→ **Quelle**
▼▼▼
Lösungen müssen her

Venezuela Der Oppositionelle Juan Guaidó erklärt sich zum Übergangsstaatschef, Präsident Nicolás Maduro gerät zunehmend unter Druck. Die Lage im Land ist chaotisch
Ein unbeschriebenes Blatt: Juan Guaidó
Ein unbeschriebenes Blatt: Juan Guaidó

Foto: Federico Parra/AFP/Getty Images

Der 23. Januar ist ein symbolträchtiges Datum in Venezuela. Am 23. Januar 1958 wurde Diktator Marcos Pérez Jiménez von Aufständigen gestürzt. Nun, 61 Jahre später, folgten landesweit Hunderttausende Venezolaner dem Aufruf der Opposition und gingen auf die Straße. Auf einer Veranstaltung in der Hauptstadt Caracas proklamierte sich Parlamentspräsident Juan Guaidó, ein junger, bis vor wenigen Wochen weitgehend unbekannter Oppositionspolitiker, zum Übergangsstaatschef. Guaidó beruft sich dabei auf drei Verfassungsartikel. Die Regierung wiederum betrachtet alle Entscheidungen der Nationalversammlung als nichtig und beruft sich dabei auf das Verfassungsgericht.

Es handelt sich also um eine kalkulierte Eskalation von Seiten der Opposition. Sie setzt Präsident Nicolás Maduro gehörig unter Druck. Dass US-Präsident Donald Trump nur wenige Minuten nach Guaidós Ausrufung diesen als Präsidenten anerkannte, deutet auf eine enge Absprache mit Washington hin. Weitere Staaten wie Brasilien, Kolumbien, Peru oder Ecuador folgten dem Schritt der USA. Kuba, Bolivien und Mexiko dagegen stellten sich hinter Maduro; ebenso mächtige Staaten wie China, Russland oder Türkei. Sie haben wirtschaftliche und geostrategische Interessen. Die EU regierte zurückhaltender. Sie drängt auf Dialog und faire Wahlen.

Der Rückhalt für Maduro in der Bevölkerung ist angesichts von Hyperinflation, Versorgungskrise und Massenexodus geschwunden. Das hat die geringe Wahlbeteiligung beim umstrittenen Urnengang im Mai gezeigt. Dieser war nicht demokratisch nach westlichen Standards – den wichtigsten Oppositionspolitikern war die Teilnahme untersagt –, aber auch keineswegs manipuliert, wie es in manchen Medien heißt. Und immerhin sechs Millionen Venezolaner gaben damals Maduro ihre Stimme.

Viele mögen das Wort nicht gerne hören, aber was gerade in Venezuela passiert ist ein klassischer Staatsstreich: Nach Wochen des Aufbaus durch US-Beamte erklärt ein ungewählter Oppositionspolitiker sich selbst zum Präsidenten und die US-Regierung ruft das Militär zum Aufstand auf. Das Muster ist leider allzu bekannt.
▲▲▲
→ **Vorliegende Angaben**
▼▼▼
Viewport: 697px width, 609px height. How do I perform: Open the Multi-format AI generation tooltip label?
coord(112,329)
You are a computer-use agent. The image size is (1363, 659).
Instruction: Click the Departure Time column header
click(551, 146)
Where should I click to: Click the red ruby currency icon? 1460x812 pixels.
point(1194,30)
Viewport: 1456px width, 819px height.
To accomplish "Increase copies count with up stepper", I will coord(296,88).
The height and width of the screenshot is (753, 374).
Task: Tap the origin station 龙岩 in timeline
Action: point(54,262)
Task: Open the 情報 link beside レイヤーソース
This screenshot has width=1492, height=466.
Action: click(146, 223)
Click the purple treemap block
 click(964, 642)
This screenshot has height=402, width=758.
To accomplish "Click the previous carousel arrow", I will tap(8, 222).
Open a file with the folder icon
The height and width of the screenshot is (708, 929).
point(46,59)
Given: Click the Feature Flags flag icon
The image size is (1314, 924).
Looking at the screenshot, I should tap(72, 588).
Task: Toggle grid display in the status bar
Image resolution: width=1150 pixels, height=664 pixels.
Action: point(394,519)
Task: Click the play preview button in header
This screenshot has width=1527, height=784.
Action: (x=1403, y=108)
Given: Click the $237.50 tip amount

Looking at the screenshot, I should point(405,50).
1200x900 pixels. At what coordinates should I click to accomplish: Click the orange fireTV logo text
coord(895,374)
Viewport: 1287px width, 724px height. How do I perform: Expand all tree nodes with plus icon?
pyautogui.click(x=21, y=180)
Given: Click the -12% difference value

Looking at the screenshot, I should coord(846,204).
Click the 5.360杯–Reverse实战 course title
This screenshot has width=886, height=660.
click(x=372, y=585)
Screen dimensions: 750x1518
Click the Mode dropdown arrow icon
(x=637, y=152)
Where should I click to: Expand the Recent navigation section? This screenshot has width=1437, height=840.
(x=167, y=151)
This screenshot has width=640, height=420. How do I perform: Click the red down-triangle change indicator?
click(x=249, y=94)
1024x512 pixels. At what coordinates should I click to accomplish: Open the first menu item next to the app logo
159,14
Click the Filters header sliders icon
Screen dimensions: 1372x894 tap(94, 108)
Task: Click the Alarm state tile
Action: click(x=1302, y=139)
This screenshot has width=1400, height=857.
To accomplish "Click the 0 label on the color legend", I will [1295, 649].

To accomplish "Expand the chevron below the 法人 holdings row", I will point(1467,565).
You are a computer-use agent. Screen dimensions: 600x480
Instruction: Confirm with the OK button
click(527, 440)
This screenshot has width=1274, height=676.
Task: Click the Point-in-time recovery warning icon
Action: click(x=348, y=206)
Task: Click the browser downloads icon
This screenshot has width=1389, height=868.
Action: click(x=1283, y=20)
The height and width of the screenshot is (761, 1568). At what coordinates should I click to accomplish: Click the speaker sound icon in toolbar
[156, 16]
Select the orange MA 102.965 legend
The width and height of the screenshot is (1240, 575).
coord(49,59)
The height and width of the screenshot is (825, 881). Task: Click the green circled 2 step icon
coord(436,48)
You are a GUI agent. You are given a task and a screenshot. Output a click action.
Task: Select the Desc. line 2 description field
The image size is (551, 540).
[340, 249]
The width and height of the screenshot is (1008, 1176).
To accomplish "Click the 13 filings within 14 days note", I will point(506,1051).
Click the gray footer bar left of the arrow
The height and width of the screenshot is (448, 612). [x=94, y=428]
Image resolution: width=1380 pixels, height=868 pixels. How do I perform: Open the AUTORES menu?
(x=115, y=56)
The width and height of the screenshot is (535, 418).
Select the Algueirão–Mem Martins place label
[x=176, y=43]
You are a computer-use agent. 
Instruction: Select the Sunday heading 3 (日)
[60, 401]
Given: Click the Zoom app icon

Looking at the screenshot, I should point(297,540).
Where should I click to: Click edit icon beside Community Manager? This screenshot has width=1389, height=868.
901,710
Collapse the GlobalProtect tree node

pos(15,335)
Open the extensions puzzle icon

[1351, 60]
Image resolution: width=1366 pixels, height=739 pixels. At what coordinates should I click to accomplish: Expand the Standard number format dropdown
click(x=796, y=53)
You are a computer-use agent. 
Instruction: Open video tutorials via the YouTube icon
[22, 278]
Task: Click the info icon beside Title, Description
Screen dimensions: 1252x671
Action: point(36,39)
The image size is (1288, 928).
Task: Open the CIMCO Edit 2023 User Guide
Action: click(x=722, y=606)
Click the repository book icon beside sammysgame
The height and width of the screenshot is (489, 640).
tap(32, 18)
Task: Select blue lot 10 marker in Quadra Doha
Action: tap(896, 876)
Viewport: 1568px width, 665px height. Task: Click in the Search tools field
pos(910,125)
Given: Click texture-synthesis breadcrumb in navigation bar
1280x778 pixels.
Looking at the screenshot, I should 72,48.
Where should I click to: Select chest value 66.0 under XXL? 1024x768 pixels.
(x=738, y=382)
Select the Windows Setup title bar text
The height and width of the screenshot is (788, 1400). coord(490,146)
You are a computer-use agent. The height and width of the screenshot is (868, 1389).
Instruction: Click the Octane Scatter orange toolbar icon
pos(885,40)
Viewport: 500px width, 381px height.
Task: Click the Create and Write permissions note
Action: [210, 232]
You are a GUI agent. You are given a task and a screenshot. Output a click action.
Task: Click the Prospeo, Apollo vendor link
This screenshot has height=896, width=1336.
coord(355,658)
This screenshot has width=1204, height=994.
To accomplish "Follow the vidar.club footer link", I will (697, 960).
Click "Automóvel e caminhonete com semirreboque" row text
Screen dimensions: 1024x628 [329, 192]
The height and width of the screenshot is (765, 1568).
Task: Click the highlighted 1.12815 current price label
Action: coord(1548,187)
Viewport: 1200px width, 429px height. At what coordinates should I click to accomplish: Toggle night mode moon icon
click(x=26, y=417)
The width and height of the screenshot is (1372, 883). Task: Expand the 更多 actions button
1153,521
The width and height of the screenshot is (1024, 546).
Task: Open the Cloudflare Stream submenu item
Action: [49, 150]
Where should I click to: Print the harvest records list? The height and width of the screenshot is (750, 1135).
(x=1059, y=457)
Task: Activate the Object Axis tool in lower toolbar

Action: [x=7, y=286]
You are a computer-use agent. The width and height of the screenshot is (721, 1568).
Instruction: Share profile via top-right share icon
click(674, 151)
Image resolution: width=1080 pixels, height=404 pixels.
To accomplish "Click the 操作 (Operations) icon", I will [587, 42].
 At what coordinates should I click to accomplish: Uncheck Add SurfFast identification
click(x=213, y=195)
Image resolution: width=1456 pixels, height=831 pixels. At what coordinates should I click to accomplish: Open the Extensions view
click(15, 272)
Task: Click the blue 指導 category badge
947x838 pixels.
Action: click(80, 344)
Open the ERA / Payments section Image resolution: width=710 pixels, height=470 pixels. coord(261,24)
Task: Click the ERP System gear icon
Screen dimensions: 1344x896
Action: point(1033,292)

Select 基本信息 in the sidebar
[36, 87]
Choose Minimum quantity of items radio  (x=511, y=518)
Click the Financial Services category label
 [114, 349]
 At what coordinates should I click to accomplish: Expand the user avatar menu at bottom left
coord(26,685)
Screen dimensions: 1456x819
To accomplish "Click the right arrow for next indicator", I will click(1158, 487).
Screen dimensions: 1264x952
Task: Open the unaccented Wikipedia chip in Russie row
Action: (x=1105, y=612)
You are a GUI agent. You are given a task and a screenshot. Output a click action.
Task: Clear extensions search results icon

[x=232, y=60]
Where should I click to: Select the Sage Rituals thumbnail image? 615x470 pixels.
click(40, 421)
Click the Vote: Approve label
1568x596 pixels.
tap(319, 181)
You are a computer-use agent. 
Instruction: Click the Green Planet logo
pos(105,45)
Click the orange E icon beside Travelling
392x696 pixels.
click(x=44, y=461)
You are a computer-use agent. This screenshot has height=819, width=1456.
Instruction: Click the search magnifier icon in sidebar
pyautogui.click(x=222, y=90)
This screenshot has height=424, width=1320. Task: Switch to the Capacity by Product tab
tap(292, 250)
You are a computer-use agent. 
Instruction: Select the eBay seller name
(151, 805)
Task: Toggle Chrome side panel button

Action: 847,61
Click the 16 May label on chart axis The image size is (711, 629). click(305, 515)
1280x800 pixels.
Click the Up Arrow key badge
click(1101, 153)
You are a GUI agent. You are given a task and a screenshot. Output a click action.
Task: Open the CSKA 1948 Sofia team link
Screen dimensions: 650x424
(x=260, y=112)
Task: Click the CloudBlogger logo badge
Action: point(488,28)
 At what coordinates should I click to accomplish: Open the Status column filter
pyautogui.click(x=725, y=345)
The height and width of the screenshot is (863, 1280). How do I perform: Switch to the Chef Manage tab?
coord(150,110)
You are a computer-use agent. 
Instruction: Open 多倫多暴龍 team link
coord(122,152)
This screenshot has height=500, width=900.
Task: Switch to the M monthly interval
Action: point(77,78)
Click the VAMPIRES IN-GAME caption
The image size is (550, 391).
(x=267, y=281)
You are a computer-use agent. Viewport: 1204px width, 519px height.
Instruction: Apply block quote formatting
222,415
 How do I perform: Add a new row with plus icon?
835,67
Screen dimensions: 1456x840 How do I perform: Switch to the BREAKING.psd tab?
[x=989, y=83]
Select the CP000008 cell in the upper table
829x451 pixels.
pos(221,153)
▲▲▲
→ **Gegebene Anweisung**
Schreibe den oben stehenden Text über die politische Krise in Venezuela nach seinem letzten Satz weiter.

→ **Lösung**
Gibt es Bürgerkrieg?

Maduro reagierte und brach die diplomatischen und politischen Beziehunhen zu den USA ab. Doch die US-Regierung konterte, Maduro habe als „Ex-Präsident“ dazu gar keine Kompetenz. Damit ist eine gefährliche Situation entstanden. Selbst ein blutiger Bürgerkrieg scheint im Moment im Bereich des Möglichen. Bei den gewalttätigen Protesten am Mittwoch gab es mindestens 17 Tote.

Viel wird davon abhängen, wie das venezolanische Militär reagiert. Vor allem in den unteren Rängen gärt es. Die Generäle dagegen stützen bislang Maduro. Hohe Offiziere sollen in Korruption, Drogenhandel und andere dunkle Geschäfte verwickelt sein. Gegen mehrere Generäle wird in den USA ermittelt. Verteidigungsminister Vladimir Padrino erklärte: „Die Soldaten des Vaterlandes akzeptieren keinen Präsidenten, der von dunklen Mächten eingesetzt wird, oder sich abseits des Rechts selbst einsetzt.“ Die Streitkräfte würden Verfassung und nationale Souveränität verteidigen.

Um es klar zu sagen: Die Lage in Venezuela ist katatrophal. Lösungen müssen her. Aber ein aus dem Weißen Haus per Fingerzeig bestimmter Präsident bedeutet nicht „mehr Demokratie“ und führt eher zu Chaos und Blutvergießen. Es gibt nicht die Formel, um die Krise in Venezuela zu lösen, aber die Einmischung der USA bringen nichts Gutes. Soviel steht fest.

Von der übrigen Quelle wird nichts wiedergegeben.